:: Source text ::
A pharmacokinetic study was performed to estimate plasma and urine pharmacokinetic parameters of losartan and its active metabolite, E-3174, in infants and toddlers, preschool children, school-age children, and adolescents.
The pharmacokinetics of losartan and its active metabolite, E-3174, in this study were comparable in all age groups studied. Differences in some parameters were statistically significant, especially for the active metabolite, E-3174, when the preschool children were compared with adolescents. Importantly, the youngest patients were comparable with older pediatric patients, and the active metabolite, E-3174, was formed from losartan in all age groups studied.
| | Adults Given 50 mg Once Daily for 7 days n=12 |
| Parent | Active Metabolite |
| AUC0-24hr a (ng·hr/mL) | 442±173 | 1685±452 |
| Cmax (ng/mL)a | 224±82 | 212±73 |
| t1/2 (hr)b | 2.1±0.70 | 7.4±2.4 |
| Tmax (hr)c | 0.9 | 3.5 |
| Clr (mL/min)a | 56±23 | 20±3 |
a. Mean±standard deviation.
b. Harmonic mean±standard deviation.
c. Median.
Losartan inhibits the pressor effect of angiotensin II. A dose of 100 mg inhibits this effect by about 85% at peak, with 25-40% inhibition persisting for 24 hours. Removal of the negative feedback of angiotensin II causes a 2-3 fold rise in plasma renin activity, and a consequent rise in angiotensin II plasma concentration, in hypertensive patients.
:::
:: Data shown ::
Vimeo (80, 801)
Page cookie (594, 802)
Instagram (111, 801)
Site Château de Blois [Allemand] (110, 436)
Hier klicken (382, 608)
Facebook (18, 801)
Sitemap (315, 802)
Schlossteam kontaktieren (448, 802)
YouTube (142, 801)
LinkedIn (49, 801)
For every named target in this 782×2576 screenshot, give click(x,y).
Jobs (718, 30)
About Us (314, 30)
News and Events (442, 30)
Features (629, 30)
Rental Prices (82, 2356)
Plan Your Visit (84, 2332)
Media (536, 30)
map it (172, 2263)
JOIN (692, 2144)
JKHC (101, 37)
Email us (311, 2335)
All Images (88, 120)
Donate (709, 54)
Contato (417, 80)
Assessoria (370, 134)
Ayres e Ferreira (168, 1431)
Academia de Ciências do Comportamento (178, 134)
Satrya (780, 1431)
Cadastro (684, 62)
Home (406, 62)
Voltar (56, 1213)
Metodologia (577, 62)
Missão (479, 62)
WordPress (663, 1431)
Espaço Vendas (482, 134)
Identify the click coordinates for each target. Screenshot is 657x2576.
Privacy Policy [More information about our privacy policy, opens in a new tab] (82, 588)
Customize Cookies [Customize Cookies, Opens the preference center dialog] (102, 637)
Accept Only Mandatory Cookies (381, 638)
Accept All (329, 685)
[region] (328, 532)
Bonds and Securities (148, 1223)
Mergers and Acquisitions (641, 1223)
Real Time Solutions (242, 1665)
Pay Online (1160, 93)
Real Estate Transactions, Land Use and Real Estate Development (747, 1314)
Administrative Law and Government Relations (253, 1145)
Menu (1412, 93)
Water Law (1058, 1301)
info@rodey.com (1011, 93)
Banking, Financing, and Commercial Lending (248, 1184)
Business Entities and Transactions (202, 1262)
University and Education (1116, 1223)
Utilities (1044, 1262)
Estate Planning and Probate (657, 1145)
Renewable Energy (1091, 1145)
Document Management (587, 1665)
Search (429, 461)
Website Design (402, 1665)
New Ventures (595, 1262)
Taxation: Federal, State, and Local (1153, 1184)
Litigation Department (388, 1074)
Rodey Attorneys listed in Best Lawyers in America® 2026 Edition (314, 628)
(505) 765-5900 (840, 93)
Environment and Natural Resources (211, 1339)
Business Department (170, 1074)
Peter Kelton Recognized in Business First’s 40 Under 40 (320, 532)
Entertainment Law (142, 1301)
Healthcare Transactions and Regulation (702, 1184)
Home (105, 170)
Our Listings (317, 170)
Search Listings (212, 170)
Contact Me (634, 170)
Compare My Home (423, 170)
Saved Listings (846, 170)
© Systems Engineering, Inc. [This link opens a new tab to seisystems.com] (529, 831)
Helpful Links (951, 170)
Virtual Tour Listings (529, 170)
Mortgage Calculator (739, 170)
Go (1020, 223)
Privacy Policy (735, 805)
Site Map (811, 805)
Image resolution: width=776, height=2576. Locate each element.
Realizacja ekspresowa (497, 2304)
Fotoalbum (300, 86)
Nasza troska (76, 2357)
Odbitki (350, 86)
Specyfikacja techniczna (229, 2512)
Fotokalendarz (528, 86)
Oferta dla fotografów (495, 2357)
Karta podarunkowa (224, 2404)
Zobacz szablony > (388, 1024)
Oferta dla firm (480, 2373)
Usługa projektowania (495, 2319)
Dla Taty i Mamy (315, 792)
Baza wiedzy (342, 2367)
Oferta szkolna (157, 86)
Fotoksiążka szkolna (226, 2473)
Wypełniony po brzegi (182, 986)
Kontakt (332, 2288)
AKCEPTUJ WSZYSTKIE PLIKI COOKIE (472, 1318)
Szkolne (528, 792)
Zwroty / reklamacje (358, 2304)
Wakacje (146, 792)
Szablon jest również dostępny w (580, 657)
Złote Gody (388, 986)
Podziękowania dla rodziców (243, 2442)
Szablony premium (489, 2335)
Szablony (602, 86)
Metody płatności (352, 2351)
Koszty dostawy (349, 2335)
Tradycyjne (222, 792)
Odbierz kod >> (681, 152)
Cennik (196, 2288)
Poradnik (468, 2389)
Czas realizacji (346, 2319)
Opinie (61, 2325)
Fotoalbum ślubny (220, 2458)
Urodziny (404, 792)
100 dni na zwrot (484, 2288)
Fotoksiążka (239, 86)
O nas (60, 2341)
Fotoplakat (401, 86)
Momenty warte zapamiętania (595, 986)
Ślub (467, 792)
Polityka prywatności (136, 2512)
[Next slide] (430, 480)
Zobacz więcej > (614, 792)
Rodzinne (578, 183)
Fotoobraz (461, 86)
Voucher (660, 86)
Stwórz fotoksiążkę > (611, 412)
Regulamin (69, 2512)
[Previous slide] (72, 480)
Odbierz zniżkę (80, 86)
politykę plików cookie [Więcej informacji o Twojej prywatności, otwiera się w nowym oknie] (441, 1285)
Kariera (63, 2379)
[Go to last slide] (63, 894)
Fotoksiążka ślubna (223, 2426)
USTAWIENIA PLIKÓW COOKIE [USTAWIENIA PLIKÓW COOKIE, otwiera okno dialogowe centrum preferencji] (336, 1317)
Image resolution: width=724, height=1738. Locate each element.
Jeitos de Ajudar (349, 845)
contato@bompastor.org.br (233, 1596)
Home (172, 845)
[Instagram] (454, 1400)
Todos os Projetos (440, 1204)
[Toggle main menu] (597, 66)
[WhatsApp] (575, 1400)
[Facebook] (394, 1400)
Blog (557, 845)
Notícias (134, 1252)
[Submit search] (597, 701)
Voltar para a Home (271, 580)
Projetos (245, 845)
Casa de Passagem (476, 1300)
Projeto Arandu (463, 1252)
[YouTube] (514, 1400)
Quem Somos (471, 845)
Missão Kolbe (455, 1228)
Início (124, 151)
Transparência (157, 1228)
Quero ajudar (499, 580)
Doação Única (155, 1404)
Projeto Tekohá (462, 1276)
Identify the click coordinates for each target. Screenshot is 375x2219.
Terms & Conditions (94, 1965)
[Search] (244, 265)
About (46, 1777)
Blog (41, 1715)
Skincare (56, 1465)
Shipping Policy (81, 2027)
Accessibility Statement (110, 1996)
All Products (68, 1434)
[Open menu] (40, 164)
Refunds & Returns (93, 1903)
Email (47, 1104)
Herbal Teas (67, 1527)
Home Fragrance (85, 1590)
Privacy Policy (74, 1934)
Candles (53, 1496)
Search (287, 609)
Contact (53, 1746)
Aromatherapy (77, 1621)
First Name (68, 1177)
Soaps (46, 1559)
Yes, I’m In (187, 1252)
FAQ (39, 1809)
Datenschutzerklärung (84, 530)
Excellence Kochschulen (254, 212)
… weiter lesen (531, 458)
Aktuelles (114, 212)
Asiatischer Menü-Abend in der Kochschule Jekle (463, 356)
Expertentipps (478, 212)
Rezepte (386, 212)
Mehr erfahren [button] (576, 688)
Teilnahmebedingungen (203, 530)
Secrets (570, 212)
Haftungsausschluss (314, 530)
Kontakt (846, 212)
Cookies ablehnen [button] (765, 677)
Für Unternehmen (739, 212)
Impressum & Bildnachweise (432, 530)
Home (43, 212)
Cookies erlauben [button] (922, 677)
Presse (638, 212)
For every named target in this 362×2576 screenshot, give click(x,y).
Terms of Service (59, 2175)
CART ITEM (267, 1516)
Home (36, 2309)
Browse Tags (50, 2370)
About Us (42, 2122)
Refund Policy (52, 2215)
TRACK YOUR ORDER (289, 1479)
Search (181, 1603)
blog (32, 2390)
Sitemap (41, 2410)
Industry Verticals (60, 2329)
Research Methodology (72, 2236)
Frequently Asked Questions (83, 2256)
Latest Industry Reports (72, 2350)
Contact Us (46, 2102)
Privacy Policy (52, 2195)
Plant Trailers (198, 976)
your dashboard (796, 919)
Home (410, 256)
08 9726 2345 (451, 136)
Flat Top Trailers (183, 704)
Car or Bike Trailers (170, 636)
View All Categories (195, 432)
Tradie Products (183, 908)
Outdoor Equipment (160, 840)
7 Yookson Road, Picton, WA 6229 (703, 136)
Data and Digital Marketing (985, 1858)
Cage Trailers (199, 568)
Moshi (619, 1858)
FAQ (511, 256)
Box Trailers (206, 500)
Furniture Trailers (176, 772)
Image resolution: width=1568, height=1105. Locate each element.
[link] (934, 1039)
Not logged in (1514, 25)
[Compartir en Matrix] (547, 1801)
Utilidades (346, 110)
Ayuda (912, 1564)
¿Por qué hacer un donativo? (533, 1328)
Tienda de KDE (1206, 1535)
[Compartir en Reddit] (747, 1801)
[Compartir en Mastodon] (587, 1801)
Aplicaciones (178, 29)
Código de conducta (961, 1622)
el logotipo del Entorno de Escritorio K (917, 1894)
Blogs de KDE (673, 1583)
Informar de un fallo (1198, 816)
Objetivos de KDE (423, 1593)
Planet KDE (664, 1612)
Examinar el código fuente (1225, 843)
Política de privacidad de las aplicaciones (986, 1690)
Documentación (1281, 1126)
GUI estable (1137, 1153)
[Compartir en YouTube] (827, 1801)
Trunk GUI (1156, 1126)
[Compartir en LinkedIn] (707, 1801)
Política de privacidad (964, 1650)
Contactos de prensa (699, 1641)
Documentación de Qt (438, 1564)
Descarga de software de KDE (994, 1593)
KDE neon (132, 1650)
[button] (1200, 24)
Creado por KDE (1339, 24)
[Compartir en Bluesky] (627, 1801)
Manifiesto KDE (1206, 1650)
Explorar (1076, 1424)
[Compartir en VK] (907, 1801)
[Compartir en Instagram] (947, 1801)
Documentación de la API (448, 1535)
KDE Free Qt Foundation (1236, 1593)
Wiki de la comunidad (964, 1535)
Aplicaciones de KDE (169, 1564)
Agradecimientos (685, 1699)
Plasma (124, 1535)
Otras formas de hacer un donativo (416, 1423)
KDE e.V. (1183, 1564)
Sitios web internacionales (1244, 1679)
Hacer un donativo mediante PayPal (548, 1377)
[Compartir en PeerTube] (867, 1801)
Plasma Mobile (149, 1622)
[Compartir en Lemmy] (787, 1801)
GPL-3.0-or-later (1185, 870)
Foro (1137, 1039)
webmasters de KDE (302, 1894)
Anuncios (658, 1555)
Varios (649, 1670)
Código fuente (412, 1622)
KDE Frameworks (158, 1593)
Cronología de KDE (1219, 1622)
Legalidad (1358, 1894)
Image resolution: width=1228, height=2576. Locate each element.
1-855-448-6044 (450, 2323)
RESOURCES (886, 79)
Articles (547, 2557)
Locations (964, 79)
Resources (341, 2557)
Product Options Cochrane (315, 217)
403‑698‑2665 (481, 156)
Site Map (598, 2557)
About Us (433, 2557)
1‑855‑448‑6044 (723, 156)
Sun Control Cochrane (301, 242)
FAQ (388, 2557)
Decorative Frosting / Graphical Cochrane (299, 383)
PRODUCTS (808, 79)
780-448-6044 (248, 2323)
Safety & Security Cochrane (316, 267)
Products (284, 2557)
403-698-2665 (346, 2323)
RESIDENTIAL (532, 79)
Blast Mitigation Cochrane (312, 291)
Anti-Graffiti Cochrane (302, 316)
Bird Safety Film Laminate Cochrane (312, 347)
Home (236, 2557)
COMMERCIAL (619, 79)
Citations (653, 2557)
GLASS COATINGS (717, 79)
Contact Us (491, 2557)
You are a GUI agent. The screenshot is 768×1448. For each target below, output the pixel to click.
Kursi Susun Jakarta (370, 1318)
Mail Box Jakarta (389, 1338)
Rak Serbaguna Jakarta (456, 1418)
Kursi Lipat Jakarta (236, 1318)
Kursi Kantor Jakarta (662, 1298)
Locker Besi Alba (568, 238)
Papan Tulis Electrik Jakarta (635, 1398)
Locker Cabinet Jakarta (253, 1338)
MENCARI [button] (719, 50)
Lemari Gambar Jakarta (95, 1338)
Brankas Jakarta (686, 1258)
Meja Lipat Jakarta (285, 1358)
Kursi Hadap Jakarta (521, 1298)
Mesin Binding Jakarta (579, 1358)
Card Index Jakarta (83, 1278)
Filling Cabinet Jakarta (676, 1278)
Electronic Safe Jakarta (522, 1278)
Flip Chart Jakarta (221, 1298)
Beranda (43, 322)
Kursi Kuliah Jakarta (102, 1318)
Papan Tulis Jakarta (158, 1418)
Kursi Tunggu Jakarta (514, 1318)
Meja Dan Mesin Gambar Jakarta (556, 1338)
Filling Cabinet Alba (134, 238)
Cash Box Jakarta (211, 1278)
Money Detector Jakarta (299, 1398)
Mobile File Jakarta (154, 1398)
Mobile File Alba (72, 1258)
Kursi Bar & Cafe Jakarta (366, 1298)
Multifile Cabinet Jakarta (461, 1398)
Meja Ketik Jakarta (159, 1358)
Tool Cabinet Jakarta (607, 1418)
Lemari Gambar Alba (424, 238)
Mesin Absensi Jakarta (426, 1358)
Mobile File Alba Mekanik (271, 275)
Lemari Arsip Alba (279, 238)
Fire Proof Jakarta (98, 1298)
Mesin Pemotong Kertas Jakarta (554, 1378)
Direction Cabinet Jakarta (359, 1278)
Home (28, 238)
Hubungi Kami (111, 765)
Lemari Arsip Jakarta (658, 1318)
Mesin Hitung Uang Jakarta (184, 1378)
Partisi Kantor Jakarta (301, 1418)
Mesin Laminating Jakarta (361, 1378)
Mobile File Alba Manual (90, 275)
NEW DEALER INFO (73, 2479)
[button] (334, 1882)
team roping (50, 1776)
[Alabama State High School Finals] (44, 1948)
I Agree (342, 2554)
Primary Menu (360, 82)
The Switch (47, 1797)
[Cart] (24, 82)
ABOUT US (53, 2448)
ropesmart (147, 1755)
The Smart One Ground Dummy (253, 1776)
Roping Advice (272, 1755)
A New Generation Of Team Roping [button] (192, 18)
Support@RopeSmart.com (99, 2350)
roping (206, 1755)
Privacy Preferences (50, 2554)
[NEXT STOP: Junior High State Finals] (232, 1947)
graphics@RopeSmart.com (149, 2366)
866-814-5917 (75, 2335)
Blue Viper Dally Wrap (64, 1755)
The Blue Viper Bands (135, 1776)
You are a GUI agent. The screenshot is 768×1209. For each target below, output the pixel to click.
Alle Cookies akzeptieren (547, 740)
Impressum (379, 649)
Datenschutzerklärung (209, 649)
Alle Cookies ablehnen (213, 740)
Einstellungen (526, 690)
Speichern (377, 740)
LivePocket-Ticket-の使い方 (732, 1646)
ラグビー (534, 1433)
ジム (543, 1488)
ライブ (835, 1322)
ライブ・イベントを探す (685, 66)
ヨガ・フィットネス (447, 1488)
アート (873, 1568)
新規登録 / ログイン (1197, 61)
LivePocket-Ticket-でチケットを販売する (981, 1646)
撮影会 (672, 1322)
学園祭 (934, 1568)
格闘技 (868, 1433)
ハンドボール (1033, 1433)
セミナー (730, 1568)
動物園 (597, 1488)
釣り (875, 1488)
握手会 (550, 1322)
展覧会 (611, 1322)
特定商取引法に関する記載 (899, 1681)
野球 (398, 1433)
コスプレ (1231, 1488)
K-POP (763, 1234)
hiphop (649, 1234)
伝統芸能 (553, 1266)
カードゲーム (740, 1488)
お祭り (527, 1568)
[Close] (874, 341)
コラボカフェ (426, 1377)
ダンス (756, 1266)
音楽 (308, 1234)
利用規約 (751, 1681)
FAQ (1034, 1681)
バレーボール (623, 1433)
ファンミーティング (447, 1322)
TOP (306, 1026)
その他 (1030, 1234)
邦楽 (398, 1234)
:::
- _Exercises_:
A. Quote the part of the losartan passage that begins with "A pharmacokinetic study" and ends with "children, and adolescents.".
B. Write what comes next in the losartan passage, picking up after its last sentence.

- _Task-by-task answers_:
A.
A pharmacokinetic study was performed to estimate plasma and urine pharmacokinetic parameters of losartan and its active metabolite, E-3174, in infants and toddlers, preschool children, school-age children, and adolescents.

B.
Maximum blood pressure lowering, following oral administration of a single dose of losartan, as seen in hypertensive patients, occurs at about 6 hours.
In losartan-treated patients during controlled trials, there was no meaningful change in heart rate.
There is no apparent rebound effect after abrupt withdrawal of losartan therapy.
Black hypertensive patients show a smaller average blood pressure response to losartan monotherapy than other hypertensive patients.
The terminal half-life of losartan itself is about 2 hours, and that of the active metabolite, about 6-9 hours. The pharmacokinetics of losartan and this metabolite are linear with oral losartan doses up to 200 mg and do not change over time. Neither losartan nor its metabolite accumulate in plasma upon repeated once-daily administration.
Total plasma clearance of losartan is about 600 mL/min, with about 75 mL/min accounted for by renal clearance. Total plasma clearance of the active metabolite is about 50 mL/min, with about 25 mL/min accounted for by renal clearance. Both biliary and urinary excretion contribute substantially to the elimination of losartan and its metabolites.
Following oral 14C-labeled losartan, about 35% of radioactivity is recovered in the urine and about 60% in the feces. Following an intravenous dose of 14C-labeled losartan, about 45% of radioactivity is recovered in the urine and 50% in the feces.
Losartan is an orally active agent that undergoes substantial first-pass metabolism by cytochrome P450 enzymes. It is converted, in part, to an active carboxylic acid metabolite, E-3174, that is responsible for most of the angiotensin II receptor antagonism that follows oral losartan administration.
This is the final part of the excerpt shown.